[Stored data]
Start of Block

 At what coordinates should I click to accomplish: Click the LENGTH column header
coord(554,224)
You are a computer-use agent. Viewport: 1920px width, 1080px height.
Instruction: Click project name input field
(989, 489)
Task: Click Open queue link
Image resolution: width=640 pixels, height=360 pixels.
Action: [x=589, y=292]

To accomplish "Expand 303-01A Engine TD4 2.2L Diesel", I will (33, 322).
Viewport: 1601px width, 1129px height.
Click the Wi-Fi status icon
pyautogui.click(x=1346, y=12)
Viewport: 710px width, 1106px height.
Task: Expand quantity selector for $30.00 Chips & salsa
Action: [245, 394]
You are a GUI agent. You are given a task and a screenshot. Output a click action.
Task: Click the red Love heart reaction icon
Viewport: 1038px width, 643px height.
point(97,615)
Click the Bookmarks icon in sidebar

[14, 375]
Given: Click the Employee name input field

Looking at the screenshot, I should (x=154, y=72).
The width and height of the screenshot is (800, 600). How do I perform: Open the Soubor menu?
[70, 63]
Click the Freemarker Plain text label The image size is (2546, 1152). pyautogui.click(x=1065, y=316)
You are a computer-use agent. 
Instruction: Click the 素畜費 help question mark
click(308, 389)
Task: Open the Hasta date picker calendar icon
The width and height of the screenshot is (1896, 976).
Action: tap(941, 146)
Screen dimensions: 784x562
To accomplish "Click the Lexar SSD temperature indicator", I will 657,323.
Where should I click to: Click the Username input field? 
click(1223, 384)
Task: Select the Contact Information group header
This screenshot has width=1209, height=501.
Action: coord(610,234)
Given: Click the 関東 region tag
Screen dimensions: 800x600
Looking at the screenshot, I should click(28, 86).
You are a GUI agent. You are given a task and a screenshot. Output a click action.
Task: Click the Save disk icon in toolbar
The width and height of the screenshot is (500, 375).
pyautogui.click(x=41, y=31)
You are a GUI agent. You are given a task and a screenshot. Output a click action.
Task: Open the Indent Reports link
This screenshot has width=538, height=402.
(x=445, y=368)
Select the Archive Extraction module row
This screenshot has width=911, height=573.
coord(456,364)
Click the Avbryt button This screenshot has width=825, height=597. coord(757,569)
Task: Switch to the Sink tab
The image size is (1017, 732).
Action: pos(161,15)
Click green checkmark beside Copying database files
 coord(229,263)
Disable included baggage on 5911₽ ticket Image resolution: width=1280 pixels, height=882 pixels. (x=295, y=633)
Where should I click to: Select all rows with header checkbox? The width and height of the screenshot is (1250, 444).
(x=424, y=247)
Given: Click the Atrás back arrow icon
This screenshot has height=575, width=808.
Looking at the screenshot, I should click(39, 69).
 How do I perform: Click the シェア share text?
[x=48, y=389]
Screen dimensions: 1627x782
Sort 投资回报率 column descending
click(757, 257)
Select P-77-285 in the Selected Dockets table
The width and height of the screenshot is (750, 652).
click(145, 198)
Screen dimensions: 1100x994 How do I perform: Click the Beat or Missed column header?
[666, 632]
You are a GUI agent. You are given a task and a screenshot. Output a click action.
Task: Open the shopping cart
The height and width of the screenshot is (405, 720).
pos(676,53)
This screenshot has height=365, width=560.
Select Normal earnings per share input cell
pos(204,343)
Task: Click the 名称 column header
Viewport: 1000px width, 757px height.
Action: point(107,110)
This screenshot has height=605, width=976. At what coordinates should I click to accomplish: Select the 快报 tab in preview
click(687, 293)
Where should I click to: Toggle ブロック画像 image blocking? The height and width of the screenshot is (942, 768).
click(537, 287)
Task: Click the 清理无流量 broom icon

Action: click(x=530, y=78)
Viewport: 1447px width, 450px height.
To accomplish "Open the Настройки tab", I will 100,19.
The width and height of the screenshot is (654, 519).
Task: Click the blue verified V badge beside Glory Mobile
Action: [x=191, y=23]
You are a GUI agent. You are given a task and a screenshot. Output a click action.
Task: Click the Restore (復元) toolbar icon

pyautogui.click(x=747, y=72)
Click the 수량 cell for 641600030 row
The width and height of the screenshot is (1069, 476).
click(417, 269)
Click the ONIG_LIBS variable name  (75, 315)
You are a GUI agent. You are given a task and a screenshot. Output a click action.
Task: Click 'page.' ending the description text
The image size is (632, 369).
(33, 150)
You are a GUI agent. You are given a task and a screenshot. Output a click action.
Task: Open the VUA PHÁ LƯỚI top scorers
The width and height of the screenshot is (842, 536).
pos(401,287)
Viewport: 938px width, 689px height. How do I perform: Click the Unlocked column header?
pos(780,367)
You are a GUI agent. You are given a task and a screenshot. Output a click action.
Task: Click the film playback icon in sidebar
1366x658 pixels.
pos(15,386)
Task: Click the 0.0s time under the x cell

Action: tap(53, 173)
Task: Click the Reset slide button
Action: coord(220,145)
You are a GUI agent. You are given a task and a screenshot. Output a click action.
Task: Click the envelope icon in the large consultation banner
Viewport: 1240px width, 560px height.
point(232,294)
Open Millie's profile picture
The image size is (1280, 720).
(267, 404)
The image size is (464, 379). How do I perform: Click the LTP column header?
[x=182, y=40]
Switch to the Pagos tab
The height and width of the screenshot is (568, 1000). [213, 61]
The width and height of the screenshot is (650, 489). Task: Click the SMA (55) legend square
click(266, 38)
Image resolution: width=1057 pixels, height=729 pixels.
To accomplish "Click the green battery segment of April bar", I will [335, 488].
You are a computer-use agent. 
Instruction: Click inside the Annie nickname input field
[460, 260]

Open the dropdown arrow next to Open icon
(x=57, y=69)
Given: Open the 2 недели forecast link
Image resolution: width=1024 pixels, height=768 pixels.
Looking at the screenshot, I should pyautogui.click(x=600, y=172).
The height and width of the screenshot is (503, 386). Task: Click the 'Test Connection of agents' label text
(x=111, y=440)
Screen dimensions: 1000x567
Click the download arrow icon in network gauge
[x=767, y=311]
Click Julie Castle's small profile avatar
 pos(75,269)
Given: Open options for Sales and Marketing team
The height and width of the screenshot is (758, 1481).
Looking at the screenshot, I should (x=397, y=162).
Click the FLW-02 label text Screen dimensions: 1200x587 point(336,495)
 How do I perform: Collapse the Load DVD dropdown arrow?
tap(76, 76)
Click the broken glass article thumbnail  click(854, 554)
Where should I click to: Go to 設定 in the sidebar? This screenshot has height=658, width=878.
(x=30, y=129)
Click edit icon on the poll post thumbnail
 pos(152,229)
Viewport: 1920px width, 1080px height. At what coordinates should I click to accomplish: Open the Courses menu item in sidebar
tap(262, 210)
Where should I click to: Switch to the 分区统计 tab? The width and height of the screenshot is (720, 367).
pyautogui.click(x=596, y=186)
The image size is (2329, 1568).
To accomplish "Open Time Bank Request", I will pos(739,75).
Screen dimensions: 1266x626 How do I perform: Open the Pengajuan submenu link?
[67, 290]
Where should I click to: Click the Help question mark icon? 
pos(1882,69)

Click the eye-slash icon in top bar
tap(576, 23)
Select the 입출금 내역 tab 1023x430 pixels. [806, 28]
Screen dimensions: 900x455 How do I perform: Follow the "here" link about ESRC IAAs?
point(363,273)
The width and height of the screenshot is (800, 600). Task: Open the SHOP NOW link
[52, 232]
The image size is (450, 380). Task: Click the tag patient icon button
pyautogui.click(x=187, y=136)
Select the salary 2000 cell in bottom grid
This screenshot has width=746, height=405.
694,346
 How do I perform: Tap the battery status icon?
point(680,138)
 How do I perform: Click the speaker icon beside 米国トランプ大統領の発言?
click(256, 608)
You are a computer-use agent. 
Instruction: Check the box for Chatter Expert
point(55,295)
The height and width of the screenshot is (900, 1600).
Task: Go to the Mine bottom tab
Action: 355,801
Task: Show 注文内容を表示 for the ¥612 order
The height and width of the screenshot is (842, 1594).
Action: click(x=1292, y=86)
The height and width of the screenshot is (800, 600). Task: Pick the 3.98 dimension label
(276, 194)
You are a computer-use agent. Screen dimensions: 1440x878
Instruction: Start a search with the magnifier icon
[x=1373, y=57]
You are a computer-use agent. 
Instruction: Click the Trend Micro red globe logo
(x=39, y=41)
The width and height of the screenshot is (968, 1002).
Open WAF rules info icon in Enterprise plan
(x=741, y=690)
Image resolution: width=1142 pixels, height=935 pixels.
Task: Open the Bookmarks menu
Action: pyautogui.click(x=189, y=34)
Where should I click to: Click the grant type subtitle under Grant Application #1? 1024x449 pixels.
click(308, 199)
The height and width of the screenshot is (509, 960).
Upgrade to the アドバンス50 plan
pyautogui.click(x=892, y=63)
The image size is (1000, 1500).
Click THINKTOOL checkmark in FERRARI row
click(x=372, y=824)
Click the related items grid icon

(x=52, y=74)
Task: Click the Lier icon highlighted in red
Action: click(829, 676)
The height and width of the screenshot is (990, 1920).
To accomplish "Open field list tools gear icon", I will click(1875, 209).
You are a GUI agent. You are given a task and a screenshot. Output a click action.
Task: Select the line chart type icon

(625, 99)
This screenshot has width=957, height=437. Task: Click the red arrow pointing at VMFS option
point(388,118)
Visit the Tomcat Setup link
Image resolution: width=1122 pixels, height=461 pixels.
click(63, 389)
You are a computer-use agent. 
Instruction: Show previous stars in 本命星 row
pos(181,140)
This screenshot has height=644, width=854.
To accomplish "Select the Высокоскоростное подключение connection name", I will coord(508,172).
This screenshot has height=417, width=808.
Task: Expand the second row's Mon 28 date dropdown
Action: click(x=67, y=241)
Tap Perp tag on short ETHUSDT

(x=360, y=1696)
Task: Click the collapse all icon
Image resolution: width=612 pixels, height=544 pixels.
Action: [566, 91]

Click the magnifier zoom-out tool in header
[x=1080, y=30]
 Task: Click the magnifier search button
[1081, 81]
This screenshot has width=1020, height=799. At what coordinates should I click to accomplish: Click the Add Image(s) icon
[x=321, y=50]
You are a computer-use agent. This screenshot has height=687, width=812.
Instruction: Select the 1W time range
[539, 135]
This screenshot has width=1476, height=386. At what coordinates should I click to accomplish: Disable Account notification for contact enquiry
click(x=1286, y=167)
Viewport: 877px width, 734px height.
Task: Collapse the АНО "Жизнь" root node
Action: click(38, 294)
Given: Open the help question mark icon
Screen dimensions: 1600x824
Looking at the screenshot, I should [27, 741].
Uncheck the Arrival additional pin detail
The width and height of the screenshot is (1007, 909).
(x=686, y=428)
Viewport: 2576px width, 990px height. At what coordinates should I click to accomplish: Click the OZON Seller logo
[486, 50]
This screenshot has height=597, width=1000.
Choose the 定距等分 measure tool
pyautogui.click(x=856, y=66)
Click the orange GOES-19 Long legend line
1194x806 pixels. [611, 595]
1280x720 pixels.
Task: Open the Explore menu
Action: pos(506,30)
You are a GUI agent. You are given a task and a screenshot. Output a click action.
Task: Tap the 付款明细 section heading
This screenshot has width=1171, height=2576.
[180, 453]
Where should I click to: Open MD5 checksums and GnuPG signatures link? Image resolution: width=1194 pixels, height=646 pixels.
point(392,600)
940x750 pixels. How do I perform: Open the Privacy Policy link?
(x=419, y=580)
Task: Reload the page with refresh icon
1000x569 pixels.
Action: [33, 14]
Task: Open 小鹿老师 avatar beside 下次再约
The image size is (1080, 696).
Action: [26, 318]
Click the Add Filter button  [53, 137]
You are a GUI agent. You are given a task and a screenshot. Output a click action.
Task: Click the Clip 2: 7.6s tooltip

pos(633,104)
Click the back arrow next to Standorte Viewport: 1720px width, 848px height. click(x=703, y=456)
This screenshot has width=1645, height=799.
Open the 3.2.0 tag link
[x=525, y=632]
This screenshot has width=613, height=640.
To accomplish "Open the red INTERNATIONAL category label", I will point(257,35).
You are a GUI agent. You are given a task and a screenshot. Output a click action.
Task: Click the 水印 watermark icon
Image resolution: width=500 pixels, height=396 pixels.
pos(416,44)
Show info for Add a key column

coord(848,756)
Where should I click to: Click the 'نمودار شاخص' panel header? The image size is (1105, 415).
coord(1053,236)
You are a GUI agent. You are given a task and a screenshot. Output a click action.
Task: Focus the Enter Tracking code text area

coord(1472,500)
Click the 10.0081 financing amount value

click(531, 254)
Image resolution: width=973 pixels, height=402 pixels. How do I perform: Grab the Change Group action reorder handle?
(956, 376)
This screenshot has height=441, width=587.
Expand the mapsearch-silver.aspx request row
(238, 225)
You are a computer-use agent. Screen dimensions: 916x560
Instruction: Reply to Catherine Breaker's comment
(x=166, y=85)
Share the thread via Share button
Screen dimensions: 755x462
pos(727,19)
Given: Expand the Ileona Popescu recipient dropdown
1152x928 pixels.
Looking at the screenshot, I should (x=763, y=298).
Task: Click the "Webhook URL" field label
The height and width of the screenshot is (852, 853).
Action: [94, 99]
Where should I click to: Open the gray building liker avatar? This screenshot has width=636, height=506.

End of Block

**WORK INSTRUCTION**
Beginning from the line that contains "1152x928 pixels.", give each line again exactly, through the final line of the records.

**EXERCISE OUTPUT**
1152x928 pixels.
Looking at the screenshot, I should (x=763, y=298).
Task: Click the "Webhook URL" field label
The height and width of the screenshot is (852, 853).
Action: [94, 99]
Where should I click to: Open the gray building liker avatar? This screenshot has width=636, height=506.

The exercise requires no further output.